In a strongly worded press release sent to national, regional and farming trade press, as well as political commentators and influencers, the NFU urged the government not to betray British farmers and values in pursuit of foreign trade deals. The release drew attention to both the high standards of food produced in the UK and the importance of ensuring a level playing field for UK farm businesses.
NFU President Minette Batters said:
“British farmers produce food to standards that are among the highest in the world. Our farm-to-fork approach delivers not only some of the most robust levels of food safety and traceability in the world, but also animal welfare and environmental standards that we believe should serve as a model for food production globally. It gives shoppers a level of trust and pride in British food that is not replicated in other food systems.
“Put simply, some US food would be illegal to produce here. British farmers do not rely on chlorine-wash to ensure their chicken is safe to eat, nor do they feed growth hormones to their cattle, pigs or dairy cows. In the US, for example, there are hardly any welfare laws for laying hens, with no federal laws on housing, which are in stark contrast to the UK’s advanced rules on laying hen welfare.
“US farmers can out compete UK farmers on price by using products and methods banned in the UK as early as the 1980s. That’s not a criticism of US farmers but a statement of fact about the different legal requirements facing farmers in the UK. British farmers are quite reasonably expected to meet the values of the British public when it comes to how our food is produced – those values must not be sacrificed in pursuit of hurried trade deals.”
Where we were in the media:
NFU President Minette Batters was featured on Sky News discussing food standards and how a future trade deal which allowed imports from the US, including chlorine washed chicken and hormone injected beef, would undercut British farmers and the high welfare standards in this country. Minette voiced that we could see a mass destruction of the agricultural sector, if we did not make sure that we have a level playing field and a fair way of trading.
BBC Radio 4
BBC Radio 4 also featured NFU President Minette Batters where she discussed the high standards of British food production and that having a trade deal with the US which involved agriculture would be a betrayal of British farmers and of British shoppers who value wanting to buy high-welfare food.
Leading Britain's Conversation (LBC)
Minette’s interview with Sky was also picked up by LBC news which mentioned Minette’s views that an uneven free trade agreement between the UK and US would be a betrayal of UK farmers. This channel reaches around 2 million people.
How did we communicate this to the public?
This page of NFUonline, including the NFU’s press release and a brief comparison of UK versus US production standards by sector was promoted via the NFU’s official Twitter account. By Wednesday 5 June, it had been retweeted more than 400 times, including positive retweets from the official Twitter accounts for the Department of Trade and Industry and the RSPCA. This post has had more than 628 likes and 94 link clicks to read the article at NFUonline. To put this into perspective, this is one of the best performing posts to date for the NFU’s Twitter account.
A tweet about NFU President Minette Batters’ interview on Sky News on Monday 3 June had received 395 likes and 277 retweets by Wednesday 5 June and 30 link clicks to the full article on NFUonline.
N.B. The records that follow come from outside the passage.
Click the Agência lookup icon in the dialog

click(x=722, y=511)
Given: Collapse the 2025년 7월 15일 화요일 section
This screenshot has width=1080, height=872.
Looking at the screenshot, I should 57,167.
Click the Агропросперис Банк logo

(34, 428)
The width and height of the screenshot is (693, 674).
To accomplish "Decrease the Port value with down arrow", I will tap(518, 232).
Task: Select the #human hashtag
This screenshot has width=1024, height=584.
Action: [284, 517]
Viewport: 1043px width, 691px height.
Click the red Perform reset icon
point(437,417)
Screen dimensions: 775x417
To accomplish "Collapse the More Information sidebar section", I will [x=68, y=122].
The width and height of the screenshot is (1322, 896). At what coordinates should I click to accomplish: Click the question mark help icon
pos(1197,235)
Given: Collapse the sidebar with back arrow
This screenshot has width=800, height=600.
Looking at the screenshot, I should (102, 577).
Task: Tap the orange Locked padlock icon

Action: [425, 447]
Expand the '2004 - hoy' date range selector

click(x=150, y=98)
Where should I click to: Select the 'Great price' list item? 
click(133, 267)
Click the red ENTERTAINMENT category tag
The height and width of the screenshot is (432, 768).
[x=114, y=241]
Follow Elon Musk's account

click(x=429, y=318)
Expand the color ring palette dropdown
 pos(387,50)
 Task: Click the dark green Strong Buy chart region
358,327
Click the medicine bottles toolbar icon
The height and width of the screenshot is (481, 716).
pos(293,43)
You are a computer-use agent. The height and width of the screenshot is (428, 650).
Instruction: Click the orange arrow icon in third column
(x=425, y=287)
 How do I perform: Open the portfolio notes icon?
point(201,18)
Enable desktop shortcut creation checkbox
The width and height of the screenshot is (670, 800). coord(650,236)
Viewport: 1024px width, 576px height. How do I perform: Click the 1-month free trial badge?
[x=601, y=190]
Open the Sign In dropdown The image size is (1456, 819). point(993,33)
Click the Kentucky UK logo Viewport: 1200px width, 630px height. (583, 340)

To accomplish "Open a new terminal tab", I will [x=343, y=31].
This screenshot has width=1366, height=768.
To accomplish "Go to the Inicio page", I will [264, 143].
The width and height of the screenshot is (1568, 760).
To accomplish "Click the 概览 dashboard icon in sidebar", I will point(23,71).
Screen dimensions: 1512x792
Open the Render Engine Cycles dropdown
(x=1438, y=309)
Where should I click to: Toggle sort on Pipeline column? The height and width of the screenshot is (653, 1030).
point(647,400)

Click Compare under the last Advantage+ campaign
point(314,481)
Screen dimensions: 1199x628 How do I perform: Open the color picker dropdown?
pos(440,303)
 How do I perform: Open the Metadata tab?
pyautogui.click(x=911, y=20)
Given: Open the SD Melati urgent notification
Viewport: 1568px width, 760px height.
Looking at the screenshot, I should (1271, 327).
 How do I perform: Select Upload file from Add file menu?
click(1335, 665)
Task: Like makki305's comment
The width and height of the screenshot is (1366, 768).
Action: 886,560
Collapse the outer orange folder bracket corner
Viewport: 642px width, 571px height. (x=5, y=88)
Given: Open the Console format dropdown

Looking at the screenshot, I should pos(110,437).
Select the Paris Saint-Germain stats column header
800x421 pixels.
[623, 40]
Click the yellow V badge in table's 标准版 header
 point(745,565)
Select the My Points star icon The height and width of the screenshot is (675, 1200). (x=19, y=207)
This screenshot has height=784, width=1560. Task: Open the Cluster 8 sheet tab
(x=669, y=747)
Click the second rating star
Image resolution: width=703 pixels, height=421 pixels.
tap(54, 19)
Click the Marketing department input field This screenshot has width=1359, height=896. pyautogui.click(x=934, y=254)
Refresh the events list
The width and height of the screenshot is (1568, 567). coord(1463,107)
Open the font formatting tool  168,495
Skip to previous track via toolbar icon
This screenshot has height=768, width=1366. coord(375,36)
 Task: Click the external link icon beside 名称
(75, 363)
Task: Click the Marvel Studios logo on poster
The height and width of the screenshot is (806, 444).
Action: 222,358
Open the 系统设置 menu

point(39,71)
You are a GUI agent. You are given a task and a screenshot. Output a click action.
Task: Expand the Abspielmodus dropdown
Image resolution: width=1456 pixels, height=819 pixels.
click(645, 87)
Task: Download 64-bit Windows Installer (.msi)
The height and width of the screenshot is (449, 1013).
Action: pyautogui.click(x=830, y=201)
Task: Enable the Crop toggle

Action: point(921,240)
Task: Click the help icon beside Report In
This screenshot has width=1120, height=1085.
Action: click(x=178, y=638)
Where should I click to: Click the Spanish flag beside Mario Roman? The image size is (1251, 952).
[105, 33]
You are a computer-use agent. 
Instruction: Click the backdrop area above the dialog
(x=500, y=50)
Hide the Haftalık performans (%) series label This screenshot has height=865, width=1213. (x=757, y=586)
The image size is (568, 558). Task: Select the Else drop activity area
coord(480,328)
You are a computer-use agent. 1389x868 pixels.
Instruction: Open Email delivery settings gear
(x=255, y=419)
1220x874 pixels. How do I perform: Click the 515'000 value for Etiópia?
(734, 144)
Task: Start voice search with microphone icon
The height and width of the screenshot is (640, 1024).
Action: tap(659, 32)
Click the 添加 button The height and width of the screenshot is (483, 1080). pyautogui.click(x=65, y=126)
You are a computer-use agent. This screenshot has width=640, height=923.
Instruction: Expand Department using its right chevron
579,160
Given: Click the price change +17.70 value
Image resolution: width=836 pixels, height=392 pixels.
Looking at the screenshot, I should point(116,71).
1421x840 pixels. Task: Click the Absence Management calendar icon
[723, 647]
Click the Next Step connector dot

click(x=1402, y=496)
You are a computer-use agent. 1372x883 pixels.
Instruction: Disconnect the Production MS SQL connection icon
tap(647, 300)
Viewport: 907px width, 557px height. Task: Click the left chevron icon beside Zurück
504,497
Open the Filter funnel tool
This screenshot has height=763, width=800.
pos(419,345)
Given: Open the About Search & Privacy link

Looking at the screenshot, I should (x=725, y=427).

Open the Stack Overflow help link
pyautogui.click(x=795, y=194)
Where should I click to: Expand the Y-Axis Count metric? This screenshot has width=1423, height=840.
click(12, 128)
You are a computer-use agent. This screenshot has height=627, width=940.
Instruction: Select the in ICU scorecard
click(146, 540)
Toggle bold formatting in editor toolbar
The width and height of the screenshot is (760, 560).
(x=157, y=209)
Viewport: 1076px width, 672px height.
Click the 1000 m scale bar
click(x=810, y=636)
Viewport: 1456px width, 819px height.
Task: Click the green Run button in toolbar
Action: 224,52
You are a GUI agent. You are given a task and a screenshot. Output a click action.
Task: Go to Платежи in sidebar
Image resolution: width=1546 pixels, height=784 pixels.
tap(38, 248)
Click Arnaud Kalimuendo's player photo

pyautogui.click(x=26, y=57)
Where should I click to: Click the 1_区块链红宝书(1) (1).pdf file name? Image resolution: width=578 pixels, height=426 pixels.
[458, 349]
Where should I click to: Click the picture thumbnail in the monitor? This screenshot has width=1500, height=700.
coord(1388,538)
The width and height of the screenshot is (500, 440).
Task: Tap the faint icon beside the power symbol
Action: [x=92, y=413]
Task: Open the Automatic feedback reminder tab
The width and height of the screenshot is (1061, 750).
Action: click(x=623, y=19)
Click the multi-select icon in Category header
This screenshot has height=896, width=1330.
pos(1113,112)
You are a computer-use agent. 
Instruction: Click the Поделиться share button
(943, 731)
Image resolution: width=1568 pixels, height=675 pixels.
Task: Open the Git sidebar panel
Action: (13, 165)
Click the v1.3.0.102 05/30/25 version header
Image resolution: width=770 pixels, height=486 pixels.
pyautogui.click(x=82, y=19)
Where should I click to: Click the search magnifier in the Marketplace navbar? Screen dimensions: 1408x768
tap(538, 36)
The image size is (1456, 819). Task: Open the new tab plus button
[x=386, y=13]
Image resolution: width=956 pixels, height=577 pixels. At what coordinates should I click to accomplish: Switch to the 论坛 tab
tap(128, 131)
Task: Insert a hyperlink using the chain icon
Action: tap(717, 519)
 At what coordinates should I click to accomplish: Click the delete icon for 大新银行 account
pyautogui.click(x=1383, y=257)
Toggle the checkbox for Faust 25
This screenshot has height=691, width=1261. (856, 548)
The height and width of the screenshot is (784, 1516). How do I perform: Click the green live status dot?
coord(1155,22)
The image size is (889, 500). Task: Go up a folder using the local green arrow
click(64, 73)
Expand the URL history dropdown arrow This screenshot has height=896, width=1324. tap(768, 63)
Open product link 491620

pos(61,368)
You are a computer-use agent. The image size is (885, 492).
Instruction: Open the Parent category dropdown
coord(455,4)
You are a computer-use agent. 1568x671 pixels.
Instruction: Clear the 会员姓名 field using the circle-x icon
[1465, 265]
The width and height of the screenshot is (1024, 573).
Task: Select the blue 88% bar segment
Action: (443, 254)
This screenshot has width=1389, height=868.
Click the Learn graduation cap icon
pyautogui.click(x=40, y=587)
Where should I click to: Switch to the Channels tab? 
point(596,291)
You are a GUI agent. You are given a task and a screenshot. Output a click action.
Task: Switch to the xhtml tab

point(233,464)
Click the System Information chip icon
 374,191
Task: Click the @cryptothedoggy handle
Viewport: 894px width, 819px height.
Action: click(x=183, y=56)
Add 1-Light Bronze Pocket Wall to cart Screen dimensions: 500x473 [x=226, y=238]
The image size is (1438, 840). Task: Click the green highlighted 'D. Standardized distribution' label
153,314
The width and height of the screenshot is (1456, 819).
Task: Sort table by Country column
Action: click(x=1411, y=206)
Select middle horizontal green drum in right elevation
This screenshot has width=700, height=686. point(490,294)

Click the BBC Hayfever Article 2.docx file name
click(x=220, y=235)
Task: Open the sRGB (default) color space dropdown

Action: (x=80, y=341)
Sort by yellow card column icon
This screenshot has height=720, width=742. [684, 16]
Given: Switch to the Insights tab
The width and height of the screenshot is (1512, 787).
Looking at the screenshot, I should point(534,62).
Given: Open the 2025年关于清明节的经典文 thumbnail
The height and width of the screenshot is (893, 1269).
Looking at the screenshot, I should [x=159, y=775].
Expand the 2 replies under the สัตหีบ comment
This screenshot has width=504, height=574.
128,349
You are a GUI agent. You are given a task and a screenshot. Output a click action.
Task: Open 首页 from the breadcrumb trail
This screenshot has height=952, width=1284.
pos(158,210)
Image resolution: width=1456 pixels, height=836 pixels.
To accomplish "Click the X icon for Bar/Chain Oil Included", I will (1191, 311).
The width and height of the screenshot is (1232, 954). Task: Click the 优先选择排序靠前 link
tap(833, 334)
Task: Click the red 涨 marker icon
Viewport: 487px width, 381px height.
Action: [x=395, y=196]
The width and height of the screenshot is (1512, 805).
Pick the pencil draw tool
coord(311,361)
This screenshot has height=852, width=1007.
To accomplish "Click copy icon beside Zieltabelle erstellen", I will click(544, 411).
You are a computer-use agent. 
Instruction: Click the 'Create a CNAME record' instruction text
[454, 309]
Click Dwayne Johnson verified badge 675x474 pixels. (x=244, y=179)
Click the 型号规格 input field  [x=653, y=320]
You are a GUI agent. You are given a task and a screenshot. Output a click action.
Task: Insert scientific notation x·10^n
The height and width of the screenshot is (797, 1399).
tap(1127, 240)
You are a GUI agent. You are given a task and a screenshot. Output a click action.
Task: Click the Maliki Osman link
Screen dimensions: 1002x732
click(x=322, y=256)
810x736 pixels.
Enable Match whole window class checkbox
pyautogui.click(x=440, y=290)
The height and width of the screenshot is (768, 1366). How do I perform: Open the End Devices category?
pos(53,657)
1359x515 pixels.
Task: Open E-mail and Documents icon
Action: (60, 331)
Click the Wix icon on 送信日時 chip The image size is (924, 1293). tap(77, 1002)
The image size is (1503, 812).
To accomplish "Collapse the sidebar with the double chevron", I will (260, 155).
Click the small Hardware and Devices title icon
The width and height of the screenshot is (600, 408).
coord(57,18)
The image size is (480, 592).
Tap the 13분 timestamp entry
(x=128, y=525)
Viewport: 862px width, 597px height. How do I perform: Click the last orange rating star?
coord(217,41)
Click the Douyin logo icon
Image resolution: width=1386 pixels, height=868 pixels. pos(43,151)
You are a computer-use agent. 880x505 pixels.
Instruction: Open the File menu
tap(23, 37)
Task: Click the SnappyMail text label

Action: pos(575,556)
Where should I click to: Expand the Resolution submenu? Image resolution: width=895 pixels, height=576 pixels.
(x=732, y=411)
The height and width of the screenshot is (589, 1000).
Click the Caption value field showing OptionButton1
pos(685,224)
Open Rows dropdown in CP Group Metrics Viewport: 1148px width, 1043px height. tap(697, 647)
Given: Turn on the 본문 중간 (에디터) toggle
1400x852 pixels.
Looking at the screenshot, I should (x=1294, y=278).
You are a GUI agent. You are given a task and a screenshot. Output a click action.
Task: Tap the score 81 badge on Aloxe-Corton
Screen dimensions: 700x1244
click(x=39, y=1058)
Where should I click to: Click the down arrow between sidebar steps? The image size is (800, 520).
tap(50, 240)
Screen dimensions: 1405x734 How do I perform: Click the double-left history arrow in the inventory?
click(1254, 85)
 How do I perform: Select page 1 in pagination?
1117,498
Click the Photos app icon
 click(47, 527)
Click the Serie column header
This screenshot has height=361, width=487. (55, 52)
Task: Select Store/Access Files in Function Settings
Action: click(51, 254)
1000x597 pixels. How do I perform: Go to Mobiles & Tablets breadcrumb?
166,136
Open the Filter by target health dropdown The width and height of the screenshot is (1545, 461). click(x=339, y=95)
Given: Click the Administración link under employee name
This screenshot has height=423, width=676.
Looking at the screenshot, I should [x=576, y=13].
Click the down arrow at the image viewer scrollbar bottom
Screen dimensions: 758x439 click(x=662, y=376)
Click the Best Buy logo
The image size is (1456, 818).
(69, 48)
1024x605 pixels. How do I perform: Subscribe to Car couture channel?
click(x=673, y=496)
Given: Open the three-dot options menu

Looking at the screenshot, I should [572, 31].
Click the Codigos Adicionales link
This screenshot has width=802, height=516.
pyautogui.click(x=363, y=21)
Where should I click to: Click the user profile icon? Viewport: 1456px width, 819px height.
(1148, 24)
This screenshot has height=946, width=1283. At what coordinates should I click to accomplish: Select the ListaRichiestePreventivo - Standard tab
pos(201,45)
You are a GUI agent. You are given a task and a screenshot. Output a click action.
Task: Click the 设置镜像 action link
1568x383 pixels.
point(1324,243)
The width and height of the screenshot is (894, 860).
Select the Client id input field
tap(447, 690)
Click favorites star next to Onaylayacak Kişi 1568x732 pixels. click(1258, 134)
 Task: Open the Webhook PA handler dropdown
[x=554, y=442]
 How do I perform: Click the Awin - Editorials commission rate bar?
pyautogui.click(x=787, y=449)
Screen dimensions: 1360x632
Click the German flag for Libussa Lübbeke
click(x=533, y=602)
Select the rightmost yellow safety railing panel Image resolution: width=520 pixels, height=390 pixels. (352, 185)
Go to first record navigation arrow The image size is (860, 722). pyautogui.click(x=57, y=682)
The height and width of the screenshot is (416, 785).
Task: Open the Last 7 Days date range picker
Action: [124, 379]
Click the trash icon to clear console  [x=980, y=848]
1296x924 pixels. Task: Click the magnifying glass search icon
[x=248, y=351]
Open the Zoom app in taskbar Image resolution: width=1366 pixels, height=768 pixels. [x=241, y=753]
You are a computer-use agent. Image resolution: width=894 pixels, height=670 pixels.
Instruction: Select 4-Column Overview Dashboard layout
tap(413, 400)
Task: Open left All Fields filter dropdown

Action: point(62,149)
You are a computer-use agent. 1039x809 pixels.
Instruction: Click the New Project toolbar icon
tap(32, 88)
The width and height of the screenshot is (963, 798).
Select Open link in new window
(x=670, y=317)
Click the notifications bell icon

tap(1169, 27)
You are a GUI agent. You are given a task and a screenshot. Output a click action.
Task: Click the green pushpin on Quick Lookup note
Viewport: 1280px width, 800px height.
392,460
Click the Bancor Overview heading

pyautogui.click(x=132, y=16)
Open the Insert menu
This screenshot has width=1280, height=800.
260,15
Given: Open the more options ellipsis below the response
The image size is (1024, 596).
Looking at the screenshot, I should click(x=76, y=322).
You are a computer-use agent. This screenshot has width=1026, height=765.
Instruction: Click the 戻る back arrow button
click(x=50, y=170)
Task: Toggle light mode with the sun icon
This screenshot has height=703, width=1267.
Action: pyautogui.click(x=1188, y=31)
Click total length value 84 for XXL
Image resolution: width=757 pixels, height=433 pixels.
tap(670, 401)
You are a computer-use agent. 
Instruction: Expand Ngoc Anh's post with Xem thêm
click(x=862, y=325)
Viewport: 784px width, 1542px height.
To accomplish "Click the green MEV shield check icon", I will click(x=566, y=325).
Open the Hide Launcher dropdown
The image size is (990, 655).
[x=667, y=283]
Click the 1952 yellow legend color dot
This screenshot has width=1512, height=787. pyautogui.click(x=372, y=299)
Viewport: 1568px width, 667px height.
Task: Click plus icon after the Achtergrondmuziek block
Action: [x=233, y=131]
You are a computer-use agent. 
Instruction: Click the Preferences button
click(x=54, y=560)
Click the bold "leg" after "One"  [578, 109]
The embedded video of the interview had been watched more than 18,400 times by Wednesday 5 June.
Another Twitter post containing a video created by the NFU comparing US and UK trade standards had received 162 likes, 157 retweets by Wednesday 5 June and had been watched more than 7,300 times. It has also resulted in 59 clickthroughs to the sign up page of the NFU’s Back British Farming campaign newsletter.
The NFU’s video explaining the differences between UK and US food standards was also shared on the NFU’s public-facing NFUonline and CountrysideOnline Facebook accounts. The aim is to use the media attention on a future US trade agreement generated by the US President’s visit to drive sign ups to the NFU’s Back British Farming campaign. Public support for the NFU’s policy asks lends further weight to the call on government to ensure any future trade deals do not undermine British farming's world-leading food safety, animal welfare and environmental standards.